Als sie das Imbissrestaurant verließ, sah sie sich aufmerksam um, da sie es vermeiden musste, nun Knox in die Arme zu laufen. Als sie wieder im Lieferwagen saß, erzählte sie Caleb, was sie erlebt hatte.
»Anscheinend wohnt er in dem Schuppen namens Skip’s Motel. Wir schauen uns dort um und heften uns nach Möglichkeit wieder an seine Fersen, okay? Falls es nicht klappt, haben wir hier jetzt Freunde in höchsten Kreisen, die uns behilflich sein können.«
Caleb starrte auf den Pappteller. »Das ist ja gegrilltes Zeug«, sagte er bestürzt.

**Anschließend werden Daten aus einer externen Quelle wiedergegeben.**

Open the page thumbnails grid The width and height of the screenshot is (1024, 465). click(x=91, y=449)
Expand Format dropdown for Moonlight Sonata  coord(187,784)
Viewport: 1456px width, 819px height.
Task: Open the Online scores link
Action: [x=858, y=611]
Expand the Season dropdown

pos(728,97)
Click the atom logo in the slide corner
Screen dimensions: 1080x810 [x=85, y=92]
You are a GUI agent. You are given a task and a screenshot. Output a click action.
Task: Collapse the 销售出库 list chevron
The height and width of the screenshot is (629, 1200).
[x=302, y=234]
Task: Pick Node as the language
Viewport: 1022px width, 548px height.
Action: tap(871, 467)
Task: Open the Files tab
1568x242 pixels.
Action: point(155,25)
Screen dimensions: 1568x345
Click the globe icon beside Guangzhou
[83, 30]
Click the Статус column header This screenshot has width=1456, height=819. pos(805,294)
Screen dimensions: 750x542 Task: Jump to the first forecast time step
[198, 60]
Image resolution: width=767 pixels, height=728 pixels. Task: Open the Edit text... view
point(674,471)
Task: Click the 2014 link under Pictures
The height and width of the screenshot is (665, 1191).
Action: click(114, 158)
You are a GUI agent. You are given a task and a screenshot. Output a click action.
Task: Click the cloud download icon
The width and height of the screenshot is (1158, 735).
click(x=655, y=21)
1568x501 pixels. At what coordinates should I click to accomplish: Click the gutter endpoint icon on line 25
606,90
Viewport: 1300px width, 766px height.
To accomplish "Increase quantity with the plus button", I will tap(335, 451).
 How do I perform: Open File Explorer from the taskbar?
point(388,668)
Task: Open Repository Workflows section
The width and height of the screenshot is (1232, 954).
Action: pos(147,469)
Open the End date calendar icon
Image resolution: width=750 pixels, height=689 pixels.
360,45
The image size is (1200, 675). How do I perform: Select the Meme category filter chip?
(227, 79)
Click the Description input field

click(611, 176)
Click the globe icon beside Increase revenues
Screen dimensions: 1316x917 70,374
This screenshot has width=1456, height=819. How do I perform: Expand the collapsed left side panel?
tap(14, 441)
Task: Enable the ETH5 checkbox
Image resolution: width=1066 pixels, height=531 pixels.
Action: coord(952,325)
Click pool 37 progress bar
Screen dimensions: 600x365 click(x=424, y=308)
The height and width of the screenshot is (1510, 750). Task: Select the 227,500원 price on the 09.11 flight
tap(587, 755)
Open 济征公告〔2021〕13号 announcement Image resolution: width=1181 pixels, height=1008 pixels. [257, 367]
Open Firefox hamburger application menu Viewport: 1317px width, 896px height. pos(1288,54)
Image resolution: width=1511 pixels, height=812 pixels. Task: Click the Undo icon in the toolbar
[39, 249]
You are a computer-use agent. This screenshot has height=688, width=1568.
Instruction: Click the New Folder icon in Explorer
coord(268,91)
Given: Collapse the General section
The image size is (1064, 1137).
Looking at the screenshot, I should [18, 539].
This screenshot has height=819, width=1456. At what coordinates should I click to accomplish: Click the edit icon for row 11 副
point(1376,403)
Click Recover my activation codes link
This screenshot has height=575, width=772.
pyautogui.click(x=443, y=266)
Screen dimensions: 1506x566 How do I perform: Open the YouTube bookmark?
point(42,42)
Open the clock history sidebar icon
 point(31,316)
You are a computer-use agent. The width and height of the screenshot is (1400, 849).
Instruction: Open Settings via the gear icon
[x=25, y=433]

»Tut mir leid, Caleb, aber etwas anderes gab es nicht.«
»Nicht mal Joghurt? Oder Obst? Hast du eigentlich einen blassen Schimmer, wie hoch mein Cholesterinspiegel ist? Von den Triglyzeriden gar nicht erst zu reden. Ich kann buchstäblich jeden Moment tot umfallen, Annabelle.«
»Es ist ein Abendessen, Caleb. Da drinnen verschlingen hünenhafte Männer halbe Kälber, ohne dass weit und breit ein Becher Fruchtsaft steht. Außerdem … was ist aus dem neuen guten, alten Caleb geworden? Dem mutigen Mir-gehört-die-Welt-Caleb, der weder Tod noch Teufel fürchtet?«
Caleb musterte sie mit unzufriedener Miene. »Ach, was soll’s. Wahrscheinlich rennen wir bei diesem Abenteuer sowieso in den Tod.« Er verzog das Gesicht und biss in eine dicke Scheibe gebratenen Bauchspeck.